MICHEL GONDRY
L’Eterno Dodicenne
A cura di Emanuele Protano
Edizioni Il Foglio Letterario
190 Pagine
Nella prefazione di Michel Gondry – L’Eterno Dodicenne curato da Emanuele Protano, Roy Menarini lo definisce, giustamente, inclassificabile e per una serie di motivi. Gondry, nonostante la sua cittadinanza potrebbe dire il contrario, non appartiene né all’Europa, né all’America, né ad alcun altro continente in quanto a stile registico, concettuale e produttivo. Questo ne fa un autore puro o un autore indeciso, se vogliamo incompleto, ancor meglio se diciamo ibrido. Di persona è come molti suoi film, sognante e stralunato, lisergico, e forse è proprio il dichiarato flirt con le droghe chimiche che ha influenzato il suo stile che è sì onirico, ovvero rappresentazione lucida del sogno, ma interpretato in maniera alterata.

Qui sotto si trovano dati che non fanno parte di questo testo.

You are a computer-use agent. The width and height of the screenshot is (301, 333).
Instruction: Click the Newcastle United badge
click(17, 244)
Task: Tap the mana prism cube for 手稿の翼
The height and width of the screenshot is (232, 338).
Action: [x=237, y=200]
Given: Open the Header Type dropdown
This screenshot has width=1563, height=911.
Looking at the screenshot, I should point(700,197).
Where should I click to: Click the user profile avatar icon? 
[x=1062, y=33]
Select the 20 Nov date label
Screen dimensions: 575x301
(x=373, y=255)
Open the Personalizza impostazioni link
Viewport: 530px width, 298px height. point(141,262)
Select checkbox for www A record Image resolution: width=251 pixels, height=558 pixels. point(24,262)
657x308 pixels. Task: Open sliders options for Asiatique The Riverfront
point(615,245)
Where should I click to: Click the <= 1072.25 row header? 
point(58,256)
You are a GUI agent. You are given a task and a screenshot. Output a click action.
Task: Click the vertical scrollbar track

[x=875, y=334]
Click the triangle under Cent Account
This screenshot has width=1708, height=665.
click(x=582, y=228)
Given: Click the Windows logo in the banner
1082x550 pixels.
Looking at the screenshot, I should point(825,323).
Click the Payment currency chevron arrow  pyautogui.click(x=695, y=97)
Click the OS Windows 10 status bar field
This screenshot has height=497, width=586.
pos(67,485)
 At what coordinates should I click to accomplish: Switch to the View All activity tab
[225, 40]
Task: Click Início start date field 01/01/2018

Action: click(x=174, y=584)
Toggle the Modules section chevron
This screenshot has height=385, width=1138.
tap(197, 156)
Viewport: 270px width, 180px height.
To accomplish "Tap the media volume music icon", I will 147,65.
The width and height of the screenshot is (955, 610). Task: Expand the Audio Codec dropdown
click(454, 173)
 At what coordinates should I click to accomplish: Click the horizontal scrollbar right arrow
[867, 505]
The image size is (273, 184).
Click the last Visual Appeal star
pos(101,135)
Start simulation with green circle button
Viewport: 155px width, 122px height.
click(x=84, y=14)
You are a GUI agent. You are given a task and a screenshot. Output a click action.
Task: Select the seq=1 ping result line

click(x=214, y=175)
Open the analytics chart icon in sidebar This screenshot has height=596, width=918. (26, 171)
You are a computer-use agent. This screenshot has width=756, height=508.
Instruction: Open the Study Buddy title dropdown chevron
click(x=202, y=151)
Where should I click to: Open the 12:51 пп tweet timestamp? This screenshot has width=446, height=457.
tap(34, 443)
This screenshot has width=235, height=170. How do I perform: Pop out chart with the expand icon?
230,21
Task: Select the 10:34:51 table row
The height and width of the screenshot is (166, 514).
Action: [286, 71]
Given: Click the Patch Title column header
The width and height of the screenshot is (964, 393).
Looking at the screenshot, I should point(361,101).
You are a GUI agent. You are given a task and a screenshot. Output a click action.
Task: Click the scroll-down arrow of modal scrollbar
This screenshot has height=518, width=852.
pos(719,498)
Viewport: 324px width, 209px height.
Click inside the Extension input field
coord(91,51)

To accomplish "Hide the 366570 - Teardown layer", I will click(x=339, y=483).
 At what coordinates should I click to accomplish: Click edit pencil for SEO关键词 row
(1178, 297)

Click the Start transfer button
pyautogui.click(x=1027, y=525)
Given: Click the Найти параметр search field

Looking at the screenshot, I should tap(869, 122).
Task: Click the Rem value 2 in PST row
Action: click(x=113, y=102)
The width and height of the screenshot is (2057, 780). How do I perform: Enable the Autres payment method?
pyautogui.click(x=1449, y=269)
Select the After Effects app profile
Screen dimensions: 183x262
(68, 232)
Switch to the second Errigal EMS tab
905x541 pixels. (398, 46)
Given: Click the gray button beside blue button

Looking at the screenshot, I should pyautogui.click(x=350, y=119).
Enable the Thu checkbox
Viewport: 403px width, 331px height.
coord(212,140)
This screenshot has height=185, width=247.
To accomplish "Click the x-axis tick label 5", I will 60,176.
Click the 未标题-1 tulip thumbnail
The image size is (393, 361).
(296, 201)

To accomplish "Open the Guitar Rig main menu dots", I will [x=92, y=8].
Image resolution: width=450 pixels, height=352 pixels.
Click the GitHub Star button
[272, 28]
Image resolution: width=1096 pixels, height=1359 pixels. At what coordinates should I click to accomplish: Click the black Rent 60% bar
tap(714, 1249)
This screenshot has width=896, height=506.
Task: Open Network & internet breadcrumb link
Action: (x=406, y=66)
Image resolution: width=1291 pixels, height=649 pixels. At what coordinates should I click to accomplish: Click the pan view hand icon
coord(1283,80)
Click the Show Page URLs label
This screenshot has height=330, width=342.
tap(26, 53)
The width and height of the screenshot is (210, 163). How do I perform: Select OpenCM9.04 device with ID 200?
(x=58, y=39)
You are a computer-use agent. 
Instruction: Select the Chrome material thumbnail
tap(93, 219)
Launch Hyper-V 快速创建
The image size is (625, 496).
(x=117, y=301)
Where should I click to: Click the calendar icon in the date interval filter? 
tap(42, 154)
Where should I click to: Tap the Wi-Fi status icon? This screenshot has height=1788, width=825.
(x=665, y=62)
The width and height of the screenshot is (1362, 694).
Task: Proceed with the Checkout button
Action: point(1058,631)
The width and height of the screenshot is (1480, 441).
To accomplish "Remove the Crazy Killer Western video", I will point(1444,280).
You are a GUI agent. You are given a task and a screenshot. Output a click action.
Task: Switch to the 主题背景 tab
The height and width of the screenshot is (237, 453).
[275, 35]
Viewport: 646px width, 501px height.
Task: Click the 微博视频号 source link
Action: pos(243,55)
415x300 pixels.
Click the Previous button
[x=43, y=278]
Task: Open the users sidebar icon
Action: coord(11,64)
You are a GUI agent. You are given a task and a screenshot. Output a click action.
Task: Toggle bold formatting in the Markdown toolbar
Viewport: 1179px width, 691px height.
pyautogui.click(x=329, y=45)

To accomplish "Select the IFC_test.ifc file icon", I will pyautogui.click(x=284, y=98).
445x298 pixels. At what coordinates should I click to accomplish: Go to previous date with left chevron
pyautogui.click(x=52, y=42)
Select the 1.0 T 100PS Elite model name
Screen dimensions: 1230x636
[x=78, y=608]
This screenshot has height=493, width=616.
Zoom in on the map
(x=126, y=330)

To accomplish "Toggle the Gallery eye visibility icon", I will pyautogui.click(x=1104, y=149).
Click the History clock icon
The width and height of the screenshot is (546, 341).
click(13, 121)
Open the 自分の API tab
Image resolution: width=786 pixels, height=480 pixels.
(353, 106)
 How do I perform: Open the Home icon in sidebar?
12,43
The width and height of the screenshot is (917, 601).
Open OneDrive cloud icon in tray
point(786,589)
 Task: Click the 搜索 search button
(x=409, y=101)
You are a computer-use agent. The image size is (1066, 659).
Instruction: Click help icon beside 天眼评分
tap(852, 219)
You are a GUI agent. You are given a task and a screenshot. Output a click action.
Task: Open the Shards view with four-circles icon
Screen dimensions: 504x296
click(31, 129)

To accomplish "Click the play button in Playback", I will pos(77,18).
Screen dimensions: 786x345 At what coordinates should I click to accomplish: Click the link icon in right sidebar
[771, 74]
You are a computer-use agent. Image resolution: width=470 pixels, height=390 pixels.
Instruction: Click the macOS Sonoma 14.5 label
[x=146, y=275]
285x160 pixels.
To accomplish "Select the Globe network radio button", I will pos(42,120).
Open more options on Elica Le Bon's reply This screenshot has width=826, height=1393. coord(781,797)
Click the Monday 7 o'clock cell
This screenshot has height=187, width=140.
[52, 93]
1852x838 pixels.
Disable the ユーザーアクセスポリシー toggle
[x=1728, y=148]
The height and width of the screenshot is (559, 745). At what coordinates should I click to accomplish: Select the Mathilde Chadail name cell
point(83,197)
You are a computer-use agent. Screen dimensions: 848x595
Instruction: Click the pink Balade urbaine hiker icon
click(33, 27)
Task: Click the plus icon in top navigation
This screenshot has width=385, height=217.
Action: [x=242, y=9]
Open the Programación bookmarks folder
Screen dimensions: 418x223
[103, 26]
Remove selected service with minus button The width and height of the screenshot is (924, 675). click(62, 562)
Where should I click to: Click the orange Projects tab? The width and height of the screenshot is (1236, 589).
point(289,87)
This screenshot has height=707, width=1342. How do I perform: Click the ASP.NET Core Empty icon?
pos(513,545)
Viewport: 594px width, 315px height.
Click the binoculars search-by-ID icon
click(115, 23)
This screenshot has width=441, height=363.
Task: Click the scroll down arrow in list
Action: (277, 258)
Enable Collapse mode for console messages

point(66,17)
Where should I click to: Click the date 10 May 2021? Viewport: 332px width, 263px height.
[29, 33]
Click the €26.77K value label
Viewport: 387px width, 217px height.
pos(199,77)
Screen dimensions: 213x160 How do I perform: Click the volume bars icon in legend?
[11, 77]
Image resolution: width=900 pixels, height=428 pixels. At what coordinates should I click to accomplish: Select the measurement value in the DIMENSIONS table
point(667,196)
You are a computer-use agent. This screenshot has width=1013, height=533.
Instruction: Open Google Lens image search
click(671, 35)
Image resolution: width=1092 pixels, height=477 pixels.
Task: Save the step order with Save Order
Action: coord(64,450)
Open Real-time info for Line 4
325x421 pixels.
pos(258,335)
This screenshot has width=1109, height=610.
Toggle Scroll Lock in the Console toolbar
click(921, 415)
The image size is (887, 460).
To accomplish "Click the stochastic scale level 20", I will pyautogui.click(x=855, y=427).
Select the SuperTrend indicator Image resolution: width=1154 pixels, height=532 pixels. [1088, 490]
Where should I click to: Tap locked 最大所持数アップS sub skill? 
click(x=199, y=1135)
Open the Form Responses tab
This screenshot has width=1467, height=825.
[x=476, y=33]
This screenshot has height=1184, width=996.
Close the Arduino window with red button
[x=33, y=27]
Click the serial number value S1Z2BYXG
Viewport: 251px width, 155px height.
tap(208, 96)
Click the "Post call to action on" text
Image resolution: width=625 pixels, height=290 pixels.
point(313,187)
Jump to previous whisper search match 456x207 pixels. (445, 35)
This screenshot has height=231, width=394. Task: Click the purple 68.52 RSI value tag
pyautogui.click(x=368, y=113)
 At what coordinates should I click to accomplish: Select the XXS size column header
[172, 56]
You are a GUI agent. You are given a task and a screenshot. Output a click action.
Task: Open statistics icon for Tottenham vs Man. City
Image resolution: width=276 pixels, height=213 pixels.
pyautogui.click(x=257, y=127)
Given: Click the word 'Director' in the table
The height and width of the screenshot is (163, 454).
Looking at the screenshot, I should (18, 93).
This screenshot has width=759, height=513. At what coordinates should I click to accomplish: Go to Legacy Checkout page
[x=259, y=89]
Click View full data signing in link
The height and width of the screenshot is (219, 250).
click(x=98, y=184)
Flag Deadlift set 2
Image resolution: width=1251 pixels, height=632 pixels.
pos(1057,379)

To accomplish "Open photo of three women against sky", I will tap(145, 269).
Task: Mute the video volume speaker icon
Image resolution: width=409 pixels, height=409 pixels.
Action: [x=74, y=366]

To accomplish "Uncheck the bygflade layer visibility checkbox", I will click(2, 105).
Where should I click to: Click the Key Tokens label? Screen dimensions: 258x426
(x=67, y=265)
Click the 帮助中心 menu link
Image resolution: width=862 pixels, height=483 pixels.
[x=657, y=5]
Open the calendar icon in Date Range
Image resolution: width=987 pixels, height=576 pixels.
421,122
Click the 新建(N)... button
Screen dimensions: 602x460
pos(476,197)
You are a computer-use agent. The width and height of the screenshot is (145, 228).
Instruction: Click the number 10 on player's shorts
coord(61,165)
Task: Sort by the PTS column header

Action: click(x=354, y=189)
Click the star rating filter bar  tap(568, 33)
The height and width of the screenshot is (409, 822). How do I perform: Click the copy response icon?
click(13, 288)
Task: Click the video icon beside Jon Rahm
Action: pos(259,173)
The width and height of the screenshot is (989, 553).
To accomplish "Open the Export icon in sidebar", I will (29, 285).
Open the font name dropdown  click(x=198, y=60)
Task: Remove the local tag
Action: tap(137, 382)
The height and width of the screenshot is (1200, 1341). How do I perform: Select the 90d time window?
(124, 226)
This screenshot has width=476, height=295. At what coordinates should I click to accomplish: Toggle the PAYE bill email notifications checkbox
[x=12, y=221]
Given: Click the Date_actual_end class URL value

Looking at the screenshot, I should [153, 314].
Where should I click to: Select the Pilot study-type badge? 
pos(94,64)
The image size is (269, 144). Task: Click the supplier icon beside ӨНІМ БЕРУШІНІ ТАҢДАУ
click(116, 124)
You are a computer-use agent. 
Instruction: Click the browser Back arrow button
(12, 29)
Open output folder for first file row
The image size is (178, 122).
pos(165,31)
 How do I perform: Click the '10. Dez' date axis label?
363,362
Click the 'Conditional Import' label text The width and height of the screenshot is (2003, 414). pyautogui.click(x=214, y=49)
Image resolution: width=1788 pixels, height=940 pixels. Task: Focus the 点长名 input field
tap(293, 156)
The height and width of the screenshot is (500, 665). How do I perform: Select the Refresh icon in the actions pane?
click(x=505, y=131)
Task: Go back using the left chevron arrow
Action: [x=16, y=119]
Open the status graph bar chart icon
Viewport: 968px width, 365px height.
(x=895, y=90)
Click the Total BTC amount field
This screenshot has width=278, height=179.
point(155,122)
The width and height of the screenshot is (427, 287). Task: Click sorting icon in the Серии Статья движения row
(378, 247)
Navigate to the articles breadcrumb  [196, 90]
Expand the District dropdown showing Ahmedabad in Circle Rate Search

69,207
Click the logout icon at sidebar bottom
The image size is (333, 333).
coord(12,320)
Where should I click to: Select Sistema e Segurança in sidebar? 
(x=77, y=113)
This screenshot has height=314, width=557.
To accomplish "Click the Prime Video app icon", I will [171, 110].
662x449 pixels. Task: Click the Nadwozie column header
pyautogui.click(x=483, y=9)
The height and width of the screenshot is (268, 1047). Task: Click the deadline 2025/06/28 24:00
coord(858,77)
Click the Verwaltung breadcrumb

Come tutti i più grandi autori visionari, Gondry mette in scena il subconscio e una forma di narrazione metafisica che non vuole cogliere i fatti, ma tutte le elucubrazioni che la mente umana si fa riguardo ad essi, come infinite appendici sinaptiche che si dipanano nella quotidianità. Anche un semplice “mi alzo dal letto e vado a prendere un bicchiere d’acqua” può diventare un’esperienza umanistica, se vista dal punto di vista percettivo di Gondry, ovvero la maniera surreale e fantasiosa , ingenua e fanciullesca, con cui il subconscio interpreta le percezioni del sogno.
Attraverso i suoi film, Human Nature, Se mi lasci ti cancello, Dave Chapelle’s Block Party , L’arte del sogno, Be Kind Rewind – Gli acchiappafilm , Interior Design ,La spina nel cuore e The Green Hornet le varie voci che compilano i saggi del libro analizzano le diverse sfaccettature dell’autore (interessante la chiave musicale). A onor di cronaca c’è da dire che rimangono fuori l’artbook You’ll like this film because you’re in it, fondamentale per la comprensione di Be kind Rewind, e My New New York Diary, ibrido tra fumetto e film di animazione realizzato con Julie Douchet ma, se rimaniamo alla produzione cinematografica del Nostro, non solo c’è di tutto ma c’è anche di più.